Finds target locale values that are identical to the base locale.

Example:

{
  "en": {
    "home": {
      "title": "Welcome back"
    }
  },
  "zh": {
    "home": {
      "title": "Welcome back"
    }
  }
}

This reports zh.home.title.

Ignored cases include:

  • Matching allowIdenticalKeys.
  • Matching allowIdenticalValues.
  • Matching a categorized doNotTranslate rule.

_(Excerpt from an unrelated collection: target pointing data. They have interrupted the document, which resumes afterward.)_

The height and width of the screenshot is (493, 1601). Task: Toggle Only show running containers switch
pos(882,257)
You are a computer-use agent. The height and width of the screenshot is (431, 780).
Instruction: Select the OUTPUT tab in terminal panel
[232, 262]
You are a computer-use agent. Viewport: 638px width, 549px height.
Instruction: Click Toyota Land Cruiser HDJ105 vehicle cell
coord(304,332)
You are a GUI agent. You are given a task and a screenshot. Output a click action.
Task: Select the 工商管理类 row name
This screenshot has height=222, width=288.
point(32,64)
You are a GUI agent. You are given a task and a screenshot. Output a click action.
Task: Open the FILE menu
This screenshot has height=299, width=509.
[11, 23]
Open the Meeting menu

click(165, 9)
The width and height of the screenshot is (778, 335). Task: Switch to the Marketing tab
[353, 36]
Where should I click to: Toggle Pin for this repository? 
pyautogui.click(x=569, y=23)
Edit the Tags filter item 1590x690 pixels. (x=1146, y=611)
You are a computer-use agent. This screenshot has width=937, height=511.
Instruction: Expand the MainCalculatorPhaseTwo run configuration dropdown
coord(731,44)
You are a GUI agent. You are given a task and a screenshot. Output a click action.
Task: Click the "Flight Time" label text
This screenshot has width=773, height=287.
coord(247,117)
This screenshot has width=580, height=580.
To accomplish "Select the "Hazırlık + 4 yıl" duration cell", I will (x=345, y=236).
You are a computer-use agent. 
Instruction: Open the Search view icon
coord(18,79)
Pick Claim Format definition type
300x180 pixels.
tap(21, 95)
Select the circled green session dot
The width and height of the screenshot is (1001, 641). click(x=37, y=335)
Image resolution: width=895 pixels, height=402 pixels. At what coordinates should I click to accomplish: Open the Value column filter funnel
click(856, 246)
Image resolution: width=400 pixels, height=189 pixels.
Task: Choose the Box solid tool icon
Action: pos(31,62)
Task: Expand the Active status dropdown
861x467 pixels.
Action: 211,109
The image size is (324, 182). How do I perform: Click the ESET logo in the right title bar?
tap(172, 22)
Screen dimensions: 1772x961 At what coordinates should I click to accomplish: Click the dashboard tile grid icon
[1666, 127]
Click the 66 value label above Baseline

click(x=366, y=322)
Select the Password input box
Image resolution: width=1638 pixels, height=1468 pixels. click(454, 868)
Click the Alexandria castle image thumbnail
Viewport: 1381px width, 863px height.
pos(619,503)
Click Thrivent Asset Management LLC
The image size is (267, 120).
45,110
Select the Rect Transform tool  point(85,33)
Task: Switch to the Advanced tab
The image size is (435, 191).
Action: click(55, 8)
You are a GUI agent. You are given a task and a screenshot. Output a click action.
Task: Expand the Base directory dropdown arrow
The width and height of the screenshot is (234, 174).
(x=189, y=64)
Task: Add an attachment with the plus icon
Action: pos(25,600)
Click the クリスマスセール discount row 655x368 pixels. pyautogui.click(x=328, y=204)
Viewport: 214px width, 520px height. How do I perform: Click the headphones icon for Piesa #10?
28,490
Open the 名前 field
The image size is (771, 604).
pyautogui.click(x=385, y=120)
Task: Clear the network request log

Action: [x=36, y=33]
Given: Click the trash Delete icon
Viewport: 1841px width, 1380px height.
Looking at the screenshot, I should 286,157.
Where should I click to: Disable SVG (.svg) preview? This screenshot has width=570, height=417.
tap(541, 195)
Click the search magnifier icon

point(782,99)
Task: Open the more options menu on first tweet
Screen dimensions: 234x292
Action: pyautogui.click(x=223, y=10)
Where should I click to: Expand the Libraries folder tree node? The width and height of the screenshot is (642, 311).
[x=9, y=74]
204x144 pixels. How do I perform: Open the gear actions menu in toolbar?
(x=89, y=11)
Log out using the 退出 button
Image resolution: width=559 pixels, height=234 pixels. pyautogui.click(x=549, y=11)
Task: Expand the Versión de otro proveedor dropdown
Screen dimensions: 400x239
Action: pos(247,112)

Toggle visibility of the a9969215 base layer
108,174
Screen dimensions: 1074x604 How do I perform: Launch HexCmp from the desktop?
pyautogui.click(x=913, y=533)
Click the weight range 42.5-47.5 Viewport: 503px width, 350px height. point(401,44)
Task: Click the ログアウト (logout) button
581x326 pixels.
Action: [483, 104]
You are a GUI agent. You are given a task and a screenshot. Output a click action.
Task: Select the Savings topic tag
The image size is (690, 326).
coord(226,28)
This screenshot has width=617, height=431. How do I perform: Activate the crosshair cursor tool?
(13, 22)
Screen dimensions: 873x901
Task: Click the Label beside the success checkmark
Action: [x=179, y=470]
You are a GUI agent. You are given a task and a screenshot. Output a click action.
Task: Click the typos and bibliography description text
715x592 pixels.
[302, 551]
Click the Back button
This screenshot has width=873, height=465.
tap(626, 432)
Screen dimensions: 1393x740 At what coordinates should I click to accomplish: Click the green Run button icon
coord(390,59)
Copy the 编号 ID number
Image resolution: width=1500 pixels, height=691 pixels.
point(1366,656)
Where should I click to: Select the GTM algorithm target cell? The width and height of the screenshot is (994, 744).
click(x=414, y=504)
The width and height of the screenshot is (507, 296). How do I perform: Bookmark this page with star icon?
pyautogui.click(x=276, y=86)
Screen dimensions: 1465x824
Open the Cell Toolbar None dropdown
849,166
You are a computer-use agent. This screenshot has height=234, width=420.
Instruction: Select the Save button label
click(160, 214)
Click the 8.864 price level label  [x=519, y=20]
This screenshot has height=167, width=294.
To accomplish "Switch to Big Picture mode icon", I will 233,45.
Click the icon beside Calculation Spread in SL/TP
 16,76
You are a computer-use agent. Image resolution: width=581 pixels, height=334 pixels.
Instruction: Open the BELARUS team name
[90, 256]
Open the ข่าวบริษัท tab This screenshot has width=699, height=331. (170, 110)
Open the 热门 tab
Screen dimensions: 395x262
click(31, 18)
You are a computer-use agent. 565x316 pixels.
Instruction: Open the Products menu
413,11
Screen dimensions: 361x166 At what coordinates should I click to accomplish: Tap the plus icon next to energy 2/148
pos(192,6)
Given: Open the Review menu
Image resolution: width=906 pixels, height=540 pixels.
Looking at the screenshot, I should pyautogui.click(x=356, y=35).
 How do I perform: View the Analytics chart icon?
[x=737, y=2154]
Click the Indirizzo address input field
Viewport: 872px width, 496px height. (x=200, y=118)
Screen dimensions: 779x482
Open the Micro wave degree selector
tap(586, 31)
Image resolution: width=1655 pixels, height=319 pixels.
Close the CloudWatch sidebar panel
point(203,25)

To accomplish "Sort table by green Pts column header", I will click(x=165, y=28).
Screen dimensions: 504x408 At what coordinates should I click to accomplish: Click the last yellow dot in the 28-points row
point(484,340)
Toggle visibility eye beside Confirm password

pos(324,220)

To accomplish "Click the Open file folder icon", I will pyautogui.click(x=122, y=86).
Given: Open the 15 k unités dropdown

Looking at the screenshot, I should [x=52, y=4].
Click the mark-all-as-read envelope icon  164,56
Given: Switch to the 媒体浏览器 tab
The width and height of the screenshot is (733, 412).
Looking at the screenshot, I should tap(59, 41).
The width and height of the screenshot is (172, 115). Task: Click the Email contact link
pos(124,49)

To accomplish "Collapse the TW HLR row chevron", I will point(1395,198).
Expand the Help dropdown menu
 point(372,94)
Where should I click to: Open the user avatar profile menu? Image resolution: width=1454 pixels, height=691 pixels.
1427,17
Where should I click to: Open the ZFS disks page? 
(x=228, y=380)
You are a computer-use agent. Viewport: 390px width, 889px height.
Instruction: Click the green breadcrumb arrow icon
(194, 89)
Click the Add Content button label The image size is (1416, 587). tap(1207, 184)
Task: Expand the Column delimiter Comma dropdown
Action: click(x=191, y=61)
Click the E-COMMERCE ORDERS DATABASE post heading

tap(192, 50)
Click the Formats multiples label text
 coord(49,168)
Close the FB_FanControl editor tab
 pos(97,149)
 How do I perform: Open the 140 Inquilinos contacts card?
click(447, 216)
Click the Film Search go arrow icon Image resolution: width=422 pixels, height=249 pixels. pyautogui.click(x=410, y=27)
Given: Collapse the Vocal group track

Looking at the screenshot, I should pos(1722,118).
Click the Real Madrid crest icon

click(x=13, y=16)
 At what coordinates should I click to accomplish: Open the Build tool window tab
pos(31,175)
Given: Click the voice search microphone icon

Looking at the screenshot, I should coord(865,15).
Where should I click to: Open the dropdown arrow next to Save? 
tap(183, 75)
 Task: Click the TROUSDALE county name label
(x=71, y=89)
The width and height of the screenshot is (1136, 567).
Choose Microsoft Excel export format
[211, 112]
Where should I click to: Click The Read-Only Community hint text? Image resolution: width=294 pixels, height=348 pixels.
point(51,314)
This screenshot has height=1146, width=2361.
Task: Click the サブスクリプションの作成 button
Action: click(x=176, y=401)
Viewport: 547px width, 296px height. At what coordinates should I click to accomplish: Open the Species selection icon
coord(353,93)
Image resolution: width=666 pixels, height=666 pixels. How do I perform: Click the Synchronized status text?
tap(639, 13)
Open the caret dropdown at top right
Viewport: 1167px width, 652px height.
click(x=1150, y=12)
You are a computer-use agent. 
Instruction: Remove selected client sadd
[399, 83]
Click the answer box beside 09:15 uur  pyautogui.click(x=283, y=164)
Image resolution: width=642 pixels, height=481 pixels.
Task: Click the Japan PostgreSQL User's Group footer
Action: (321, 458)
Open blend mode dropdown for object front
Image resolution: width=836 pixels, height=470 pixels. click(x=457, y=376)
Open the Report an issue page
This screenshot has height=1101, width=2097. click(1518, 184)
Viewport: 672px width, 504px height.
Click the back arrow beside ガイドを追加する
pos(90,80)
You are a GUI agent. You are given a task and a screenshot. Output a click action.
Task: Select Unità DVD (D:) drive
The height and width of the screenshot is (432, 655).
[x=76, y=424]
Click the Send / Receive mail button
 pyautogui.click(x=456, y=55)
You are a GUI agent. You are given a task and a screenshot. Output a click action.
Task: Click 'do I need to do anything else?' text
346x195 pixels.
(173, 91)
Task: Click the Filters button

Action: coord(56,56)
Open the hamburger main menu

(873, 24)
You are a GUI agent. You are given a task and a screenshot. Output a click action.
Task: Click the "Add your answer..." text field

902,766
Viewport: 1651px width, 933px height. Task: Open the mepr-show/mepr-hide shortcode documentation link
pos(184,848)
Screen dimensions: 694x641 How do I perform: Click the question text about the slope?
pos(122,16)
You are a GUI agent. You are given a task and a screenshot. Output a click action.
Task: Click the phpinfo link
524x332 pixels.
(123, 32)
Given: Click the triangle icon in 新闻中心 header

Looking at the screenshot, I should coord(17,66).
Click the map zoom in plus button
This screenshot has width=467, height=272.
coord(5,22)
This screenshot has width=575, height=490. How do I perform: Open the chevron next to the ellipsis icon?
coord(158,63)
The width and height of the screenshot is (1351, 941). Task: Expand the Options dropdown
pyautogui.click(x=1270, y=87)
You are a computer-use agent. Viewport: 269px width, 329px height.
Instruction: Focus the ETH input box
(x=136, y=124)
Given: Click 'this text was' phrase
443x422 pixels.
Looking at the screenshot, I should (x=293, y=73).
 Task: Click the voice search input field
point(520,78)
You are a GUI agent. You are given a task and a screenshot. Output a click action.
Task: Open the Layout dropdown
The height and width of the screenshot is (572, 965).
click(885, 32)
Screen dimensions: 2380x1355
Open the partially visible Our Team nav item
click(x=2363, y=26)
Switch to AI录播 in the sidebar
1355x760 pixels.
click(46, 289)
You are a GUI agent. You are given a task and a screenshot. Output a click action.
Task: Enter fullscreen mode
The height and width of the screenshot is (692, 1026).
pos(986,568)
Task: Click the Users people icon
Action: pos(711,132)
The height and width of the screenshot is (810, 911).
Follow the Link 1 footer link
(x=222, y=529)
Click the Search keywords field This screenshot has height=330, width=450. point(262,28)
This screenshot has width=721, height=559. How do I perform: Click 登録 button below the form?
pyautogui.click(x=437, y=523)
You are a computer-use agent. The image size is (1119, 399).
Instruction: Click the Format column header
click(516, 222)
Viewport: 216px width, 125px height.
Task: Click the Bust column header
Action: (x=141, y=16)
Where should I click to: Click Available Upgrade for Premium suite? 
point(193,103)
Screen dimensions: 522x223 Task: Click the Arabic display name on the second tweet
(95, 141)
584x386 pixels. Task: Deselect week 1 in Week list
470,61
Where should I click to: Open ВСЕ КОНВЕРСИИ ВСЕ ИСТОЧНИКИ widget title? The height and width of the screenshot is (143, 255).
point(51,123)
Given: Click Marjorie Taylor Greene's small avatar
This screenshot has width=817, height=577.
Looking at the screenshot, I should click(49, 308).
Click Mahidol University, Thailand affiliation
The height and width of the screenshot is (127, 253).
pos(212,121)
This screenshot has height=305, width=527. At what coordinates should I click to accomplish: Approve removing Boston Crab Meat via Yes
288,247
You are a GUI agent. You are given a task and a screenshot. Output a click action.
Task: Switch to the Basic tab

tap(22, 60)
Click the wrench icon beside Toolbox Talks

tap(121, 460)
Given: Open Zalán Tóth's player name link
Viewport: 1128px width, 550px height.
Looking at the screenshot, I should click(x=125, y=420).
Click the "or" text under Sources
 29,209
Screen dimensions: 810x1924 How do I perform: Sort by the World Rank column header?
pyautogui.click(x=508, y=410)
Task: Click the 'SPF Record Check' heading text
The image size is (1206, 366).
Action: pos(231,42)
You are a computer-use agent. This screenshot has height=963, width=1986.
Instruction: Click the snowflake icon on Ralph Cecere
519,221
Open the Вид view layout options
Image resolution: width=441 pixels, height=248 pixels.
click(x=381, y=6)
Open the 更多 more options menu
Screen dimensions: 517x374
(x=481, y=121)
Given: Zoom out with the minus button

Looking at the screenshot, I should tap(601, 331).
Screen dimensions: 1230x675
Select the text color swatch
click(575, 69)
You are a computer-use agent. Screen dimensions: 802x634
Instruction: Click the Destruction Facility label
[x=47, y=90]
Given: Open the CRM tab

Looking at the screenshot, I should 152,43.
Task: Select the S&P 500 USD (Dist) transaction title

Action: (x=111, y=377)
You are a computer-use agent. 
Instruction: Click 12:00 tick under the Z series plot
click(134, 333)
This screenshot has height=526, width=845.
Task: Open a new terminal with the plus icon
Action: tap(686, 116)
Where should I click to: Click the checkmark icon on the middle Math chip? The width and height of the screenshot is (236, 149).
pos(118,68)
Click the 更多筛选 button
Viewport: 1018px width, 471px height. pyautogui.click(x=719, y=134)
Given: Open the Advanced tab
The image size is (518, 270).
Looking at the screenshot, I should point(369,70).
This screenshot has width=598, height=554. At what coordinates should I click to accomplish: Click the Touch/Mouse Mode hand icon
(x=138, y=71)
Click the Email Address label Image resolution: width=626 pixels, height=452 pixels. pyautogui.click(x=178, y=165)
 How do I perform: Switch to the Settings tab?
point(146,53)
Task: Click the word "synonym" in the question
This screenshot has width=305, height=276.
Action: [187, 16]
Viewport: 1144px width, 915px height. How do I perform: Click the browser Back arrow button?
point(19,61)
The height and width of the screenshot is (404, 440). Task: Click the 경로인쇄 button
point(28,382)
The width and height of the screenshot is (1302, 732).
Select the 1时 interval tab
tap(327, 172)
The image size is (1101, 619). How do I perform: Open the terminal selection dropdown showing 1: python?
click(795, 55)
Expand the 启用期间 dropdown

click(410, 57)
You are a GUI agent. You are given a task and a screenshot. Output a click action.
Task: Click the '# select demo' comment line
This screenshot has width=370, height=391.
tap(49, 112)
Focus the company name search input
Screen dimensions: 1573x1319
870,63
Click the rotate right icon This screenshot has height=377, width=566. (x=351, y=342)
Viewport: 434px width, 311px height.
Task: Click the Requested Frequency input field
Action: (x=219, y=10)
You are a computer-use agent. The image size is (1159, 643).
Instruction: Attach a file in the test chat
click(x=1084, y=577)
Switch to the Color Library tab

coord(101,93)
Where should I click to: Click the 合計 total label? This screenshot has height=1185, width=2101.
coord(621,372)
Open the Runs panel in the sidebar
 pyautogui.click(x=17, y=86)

These findings include category, reason, comment, and owner metadata.
  • Same language family targets such as en and en-GB.
  • Blank values.
  • External references.
  • Placeholder-only values.
  • Code-like values when ignoreCodeLike is enabled.

check-placeholders

Compares placeholder sets between the base locale and target locales.

Example:

{
  "en": {
    "user": {
      "greeting": "Hello {name}"
    }
  },
  "zh": {
    "user": {
      "greeting": "你好"
    }
  }
}

This reports:

missing placeholder: {name}

Supported by default:

  • {name}
  • {{ name }}
  • %s, %d, %i, %f
  • %(name)s

$1-style placeholders are not enabled by default because they are indistinguishable from currency. They can be enabled explicitly with a custom placeholder pattern.

check-hardcoded

Scans source files for static user-visible strings.

Detected:

  • Vue template text.
  • Static Vue attributes.
  • JSX/TSX text.
  • Static JSX/TSX attributes.
  • Static string arguments passed to configured JS/TS functions.
  • Nested conditional and logical branches in configured call, assignment, and object-property sinks.
  • Vue interpolation and bound-attribute expression strings.
  • Interpolated templates as one normalized message, for example `Delete ${key}?` becomes Delete {key}?.

Ignored:

  • Whitespace-only text.
  • Dynamic Vue bindings that do not contain extractable message strings.
  • Runtime JSX expressions.
  • Mustache-only values.
  • Numbers, symbols, paths, URLs, hex colors, and short all-caps codes.
  • Values matching hardcoded.ignoreValues or hardcoded.ignorePatterns.

Severity

Severity Meaning
high Strong signal that translation or extraction is needed.
medium Likely issue, often short labels or single words.
low Possible issue requiring review.
ignored Known safe or explicitly ignored.

Hardcoded findings also include confidence (low, medium, or high) and a category. Severity controls failOn; confidence estimates whether the value is user-visible natural language. Technical identifiers, UUIDs, versions, protocol-like values, and content inside code-oriented elements receive lower confidence without hiding labels such as SAVE, LOGIN, or ERROR.